Era como un rompecabezas en el que sólo faltaba una pieza, una pieza situada justo en el centro.
Sin embargo, había más que suficiente para que el FBI actuase y para que los fiscales desarticulasen el Laboratorio. Una de las cosas más importantes era una relación de los conspiradores externos que se habían unido al grupo. Jude estuvo a punto de lanzar un silbido mientras leía la lista de nombres, veinticuatro en total. Allí estaba Tibbett. Y Eagleton. Y el congresista por Georgia. Y otros de similar preeminencia. Todos eran miembros de la élite de las profesiones, los que llevaban la batuta en el mundo de la política, las finanzas, los medios, el comercio y la distribución de bienes. Raymond estaba en lo cierto: habían pagado diez millones de dólares por cabeza a cambio del derecho de participar en el experimento. Recibieron un tratamiento de genoterapia: inyecciones semanales de ADN en el interior de virus sin núcleos, destinadas a reforzar la médula ósea, el lugar en que se fabrica la sangre. Cada uno de ellos también consiguió un clon. En un archivo de respaldo, Jude encontró sus nombres y direcciones: hijos adoptivos ingresados en hogares de acogida de todo el país. Jude advirtió, no sin desagrado, que el mayor de ellos contaba siete años.

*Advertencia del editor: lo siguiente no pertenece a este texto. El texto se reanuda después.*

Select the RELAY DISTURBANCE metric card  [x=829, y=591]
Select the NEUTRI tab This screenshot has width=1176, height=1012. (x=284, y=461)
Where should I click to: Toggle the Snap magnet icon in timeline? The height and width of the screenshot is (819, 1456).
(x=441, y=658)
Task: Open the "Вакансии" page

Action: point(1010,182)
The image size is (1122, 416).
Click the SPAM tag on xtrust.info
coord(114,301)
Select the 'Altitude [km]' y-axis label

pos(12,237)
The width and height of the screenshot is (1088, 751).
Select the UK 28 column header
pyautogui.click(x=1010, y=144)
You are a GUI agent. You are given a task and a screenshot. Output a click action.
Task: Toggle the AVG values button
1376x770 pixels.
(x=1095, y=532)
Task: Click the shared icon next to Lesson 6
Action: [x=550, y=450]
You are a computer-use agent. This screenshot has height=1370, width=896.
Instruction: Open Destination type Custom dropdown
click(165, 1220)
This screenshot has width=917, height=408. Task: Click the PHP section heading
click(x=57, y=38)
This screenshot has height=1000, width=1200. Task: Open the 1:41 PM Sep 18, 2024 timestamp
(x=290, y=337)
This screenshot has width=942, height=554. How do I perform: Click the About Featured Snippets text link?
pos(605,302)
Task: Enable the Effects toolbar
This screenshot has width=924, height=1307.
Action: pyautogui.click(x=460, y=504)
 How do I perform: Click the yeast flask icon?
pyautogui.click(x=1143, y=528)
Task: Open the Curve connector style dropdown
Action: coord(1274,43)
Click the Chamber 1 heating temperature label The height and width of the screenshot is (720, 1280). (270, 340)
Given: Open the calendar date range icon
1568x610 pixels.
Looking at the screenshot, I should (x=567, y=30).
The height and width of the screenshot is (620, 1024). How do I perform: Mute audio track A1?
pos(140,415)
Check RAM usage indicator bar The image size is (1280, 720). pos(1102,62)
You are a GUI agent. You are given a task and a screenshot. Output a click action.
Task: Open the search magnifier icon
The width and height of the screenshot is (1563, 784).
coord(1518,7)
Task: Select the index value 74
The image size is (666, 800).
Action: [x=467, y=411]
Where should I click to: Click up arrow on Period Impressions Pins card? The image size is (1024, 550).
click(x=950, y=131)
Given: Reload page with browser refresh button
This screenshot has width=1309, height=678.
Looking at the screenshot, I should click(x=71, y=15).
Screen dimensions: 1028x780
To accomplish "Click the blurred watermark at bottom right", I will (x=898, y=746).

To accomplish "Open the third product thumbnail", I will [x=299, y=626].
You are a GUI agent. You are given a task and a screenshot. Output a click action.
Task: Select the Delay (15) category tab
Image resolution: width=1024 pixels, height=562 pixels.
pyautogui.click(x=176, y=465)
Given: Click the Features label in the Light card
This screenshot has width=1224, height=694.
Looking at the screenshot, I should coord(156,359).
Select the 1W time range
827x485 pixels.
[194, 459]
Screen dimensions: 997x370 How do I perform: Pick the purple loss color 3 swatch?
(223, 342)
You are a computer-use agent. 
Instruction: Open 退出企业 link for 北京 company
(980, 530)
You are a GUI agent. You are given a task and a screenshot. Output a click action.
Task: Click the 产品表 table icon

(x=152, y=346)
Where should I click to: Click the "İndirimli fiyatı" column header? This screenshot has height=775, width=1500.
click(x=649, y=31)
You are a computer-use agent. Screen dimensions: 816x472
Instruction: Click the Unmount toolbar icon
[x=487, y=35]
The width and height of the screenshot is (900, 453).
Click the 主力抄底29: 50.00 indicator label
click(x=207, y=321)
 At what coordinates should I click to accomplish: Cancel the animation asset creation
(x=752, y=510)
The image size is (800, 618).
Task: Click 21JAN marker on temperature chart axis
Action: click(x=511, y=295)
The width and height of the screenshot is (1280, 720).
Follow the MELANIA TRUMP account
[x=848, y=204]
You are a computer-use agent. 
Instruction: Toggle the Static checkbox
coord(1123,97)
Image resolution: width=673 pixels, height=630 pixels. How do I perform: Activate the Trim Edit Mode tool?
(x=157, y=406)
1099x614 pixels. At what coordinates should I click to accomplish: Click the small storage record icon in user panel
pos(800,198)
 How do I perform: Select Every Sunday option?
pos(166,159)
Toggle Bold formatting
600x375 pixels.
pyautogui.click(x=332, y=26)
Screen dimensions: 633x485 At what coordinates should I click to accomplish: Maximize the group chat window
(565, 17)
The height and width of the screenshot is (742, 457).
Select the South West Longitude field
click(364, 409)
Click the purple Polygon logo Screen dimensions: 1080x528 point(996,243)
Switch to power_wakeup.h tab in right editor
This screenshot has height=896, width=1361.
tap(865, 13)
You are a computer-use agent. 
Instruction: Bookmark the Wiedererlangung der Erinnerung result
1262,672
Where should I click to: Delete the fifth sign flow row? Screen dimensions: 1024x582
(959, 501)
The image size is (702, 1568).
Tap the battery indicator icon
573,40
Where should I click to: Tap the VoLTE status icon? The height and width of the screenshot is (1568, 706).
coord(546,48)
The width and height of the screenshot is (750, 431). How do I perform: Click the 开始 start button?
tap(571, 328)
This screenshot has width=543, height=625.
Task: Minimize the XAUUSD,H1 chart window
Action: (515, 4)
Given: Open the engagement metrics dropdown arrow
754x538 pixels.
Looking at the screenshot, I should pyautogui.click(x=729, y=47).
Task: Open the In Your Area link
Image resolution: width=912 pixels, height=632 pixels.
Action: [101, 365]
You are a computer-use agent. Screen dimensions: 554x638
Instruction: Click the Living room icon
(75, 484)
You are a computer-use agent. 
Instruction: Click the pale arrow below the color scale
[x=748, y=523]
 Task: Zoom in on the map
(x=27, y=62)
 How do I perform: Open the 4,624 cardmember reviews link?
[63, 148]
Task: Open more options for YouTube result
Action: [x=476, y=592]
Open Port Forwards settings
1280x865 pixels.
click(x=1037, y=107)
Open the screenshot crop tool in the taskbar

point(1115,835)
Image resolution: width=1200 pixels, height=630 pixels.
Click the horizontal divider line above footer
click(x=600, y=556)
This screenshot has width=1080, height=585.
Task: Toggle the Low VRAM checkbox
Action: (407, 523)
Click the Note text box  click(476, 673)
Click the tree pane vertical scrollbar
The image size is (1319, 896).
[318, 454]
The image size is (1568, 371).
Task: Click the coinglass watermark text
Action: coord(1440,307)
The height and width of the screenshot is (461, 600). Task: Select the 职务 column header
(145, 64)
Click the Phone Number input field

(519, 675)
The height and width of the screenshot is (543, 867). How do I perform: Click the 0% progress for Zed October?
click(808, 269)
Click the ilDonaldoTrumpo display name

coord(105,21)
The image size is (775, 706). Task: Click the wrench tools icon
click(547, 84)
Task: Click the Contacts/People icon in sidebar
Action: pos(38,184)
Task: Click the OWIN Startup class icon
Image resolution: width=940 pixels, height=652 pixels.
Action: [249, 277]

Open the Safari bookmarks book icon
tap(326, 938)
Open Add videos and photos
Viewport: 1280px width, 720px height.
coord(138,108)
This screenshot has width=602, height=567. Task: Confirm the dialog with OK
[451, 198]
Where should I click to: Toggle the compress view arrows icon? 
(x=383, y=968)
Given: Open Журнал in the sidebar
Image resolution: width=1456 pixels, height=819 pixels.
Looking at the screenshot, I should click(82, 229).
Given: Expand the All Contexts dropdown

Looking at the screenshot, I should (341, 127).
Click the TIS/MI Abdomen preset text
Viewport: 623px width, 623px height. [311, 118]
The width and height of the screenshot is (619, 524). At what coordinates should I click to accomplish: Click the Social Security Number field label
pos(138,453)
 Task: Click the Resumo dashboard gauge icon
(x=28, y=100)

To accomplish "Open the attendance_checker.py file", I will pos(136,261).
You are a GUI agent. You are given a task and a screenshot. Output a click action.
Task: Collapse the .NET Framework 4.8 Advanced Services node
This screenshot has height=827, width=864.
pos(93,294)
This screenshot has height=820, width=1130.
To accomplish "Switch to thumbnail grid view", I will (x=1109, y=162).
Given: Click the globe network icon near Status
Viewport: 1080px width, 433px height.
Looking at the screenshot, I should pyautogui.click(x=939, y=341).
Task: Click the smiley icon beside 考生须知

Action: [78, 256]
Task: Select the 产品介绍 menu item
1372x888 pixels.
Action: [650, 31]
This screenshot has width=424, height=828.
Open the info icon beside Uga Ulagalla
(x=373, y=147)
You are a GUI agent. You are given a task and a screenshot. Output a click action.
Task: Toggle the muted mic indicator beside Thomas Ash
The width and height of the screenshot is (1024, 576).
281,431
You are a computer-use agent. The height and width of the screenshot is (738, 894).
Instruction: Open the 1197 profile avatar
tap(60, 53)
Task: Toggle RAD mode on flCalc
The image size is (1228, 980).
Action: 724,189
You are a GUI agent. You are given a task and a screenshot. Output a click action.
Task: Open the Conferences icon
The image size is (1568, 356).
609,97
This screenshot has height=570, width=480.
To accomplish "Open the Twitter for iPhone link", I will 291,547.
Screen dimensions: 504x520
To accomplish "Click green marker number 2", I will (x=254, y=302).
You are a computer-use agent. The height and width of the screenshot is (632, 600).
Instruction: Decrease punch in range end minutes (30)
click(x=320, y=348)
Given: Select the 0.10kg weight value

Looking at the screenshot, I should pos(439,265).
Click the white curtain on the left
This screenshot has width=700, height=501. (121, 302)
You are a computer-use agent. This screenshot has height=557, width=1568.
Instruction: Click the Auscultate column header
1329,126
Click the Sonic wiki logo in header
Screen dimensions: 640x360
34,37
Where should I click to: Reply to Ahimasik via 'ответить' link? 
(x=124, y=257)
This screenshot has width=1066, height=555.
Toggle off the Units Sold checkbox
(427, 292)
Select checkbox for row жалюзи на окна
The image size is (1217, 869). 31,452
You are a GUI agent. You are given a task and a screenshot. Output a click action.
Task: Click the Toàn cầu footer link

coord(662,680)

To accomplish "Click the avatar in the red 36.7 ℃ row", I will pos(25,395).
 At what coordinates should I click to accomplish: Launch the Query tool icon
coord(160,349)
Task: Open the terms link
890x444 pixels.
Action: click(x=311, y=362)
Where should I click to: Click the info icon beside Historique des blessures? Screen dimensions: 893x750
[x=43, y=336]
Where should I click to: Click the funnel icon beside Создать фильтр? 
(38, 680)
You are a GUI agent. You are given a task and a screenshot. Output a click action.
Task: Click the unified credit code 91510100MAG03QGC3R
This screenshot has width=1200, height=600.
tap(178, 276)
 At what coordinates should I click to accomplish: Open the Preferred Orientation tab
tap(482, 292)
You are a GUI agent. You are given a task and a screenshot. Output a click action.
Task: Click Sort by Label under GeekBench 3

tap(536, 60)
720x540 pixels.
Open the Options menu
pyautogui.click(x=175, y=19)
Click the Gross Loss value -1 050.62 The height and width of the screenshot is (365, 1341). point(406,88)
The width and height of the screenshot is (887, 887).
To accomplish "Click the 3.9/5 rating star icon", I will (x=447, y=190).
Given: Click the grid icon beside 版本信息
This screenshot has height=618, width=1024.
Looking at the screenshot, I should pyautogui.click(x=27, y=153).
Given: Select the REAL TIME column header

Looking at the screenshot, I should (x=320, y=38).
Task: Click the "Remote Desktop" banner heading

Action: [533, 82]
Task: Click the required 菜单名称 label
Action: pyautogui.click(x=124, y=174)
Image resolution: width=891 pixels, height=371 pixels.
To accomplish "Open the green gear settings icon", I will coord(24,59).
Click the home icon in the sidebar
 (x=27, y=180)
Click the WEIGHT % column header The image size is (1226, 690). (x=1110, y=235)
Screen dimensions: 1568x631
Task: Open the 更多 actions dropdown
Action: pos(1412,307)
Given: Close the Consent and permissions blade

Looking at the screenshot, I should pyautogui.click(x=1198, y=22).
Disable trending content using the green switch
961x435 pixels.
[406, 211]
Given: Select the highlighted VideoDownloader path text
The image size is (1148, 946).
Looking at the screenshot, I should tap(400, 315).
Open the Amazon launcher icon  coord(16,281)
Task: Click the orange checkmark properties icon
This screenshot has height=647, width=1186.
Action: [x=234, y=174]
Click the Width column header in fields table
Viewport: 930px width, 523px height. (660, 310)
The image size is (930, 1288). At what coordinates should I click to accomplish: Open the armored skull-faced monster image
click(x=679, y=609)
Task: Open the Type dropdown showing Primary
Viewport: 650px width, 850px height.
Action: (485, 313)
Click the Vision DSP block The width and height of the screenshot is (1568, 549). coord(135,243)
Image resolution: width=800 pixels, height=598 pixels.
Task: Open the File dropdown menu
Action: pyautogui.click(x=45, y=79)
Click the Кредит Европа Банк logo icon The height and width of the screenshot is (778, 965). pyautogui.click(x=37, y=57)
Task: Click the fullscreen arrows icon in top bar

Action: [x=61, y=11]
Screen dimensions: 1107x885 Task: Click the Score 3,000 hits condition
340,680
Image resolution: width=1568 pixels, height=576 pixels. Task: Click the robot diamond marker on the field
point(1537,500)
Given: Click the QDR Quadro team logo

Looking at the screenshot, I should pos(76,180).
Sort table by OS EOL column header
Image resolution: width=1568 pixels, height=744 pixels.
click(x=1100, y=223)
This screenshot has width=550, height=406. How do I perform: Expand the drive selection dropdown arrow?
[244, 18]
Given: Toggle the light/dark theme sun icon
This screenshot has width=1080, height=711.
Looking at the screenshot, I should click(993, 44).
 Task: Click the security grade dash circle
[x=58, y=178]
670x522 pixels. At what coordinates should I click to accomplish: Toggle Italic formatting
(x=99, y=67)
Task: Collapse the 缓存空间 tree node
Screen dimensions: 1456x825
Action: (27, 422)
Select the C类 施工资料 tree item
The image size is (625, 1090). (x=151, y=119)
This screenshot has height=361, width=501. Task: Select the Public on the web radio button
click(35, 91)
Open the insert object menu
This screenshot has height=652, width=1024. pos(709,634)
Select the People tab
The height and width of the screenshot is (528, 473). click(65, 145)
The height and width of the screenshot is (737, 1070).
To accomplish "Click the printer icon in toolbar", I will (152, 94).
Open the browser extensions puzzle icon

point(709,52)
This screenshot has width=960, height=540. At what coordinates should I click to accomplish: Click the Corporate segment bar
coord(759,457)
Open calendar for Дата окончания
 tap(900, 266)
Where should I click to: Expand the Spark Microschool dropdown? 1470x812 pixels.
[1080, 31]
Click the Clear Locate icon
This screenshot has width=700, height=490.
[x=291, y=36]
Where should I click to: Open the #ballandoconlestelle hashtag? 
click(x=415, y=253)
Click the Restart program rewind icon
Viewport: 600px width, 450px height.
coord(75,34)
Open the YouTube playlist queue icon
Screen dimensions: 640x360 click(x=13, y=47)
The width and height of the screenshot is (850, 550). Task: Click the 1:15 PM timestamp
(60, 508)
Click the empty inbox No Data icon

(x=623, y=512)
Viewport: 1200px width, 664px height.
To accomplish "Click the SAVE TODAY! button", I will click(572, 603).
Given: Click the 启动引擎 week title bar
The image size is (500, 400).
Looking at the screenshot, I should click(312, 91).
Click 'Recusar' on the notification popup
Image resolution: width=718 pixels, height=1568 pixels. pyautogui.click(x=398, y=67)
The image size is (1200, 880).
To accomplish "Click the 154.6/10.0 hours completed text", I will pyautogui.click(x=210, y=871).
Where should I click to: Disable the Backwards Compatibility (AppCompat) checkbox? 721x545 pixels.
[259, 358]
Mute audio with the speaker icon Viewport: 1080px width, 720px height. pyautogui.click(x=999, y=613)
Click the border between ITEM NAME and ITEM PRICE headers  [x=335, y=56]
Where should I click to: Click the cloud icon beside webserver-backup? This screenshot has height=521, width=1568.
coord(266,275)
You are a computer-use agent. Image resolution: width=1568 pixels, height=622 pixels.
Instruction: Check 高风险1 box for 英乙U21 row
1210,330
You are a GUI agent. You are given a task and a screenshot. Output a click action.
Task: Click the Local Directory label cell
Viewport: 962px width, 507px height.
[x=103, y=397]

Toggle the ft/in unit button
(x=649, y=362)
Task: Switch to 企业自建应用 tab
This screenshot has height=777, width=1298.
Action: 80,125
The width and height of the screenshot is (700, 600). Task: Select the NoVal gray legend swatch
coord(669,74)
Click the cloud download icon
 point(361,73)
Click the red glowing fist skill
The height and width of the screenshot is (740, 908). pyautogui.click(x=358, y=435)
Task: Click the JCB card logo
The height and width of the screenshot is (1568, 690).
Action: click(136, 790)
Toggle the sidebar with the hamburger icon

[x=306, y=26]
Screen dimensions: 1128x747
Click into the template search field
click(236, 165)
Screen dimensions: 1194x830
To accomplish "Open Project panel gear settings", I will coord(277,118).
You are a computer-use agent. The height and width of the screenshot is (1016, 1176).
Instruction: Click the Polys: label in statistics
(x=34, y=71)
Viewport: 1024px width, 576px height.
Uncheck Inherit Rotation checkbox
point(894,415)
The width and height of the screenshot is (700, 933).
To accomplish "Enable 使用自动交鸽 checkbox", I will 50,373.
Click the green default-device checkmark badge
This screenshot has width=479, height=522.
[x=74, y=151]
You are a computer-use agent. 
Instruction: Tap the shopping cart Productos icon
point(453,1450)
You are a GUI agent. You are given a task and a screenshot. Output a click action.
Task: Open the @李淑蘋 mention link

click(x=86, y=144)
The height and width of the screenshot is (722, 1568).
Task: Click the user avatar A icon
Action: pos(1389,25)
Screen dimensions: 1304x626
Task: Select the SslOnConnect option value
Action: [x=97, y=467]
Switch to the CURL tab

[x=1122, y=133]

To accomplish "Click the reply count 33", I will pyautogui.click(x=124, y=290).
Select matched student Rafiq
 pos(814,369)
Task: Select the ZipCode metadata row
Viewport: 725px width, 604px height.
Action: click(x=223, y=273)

En otro archivo, encontró el relato de cómo las cosas se habían torcido, de cómo el tiro del complicado proceso médico había salido por la culata, desencadenando en realidad un proceso de envejecimiento prematuro. Para los que habían recibido la genoterapia, la mayor parte de los miembros del Laboratorio y del Grupo, el error resultó particularmente severo, y los llevó a la enfermedad y después a una dolorosa muerte. Incluso los que sólo habían recibido las primeras inyecciones experimentales -como Skyler, se dijo Jude-, eran susceptibles a contraer la enfermedad.
La solución era una medida desesperada. Los prototipos de los clones, los hijos de los científicos fundadores, debían someterse a un proceso de cirugía radical. Apabullado, Jude advirtió que las operaciones -que aparecían anotadas en mayúsculas, Trasplante en bloque de órganos- ya habían sido programadas. Leyó las fechas y consultó su reloj. ¿Sería posible? Según aquel archivo, el primer trasplante en bloque estaba a punto de producirse.
Jude abandonó el ordenador y comenzó a buscar en los armarios y en los cajones de los escritorios. Junto a un montón de papel de carta, encontró lo que buscaba: un estuche de plástico lleno de disquetes. Cogió uno, lo introdujo en el ordenador y comenzó a copiar. Observó cómo el proceso de copia avanzaba con horrible lentitud. Una y otra vez fue pulsando las teclas adecuadas. No podía copiarlo todo, ya que eso llevaría demasiado tiempo; sólo se llevaría los archivos básicos referidos al Laboratorio y al Grupo.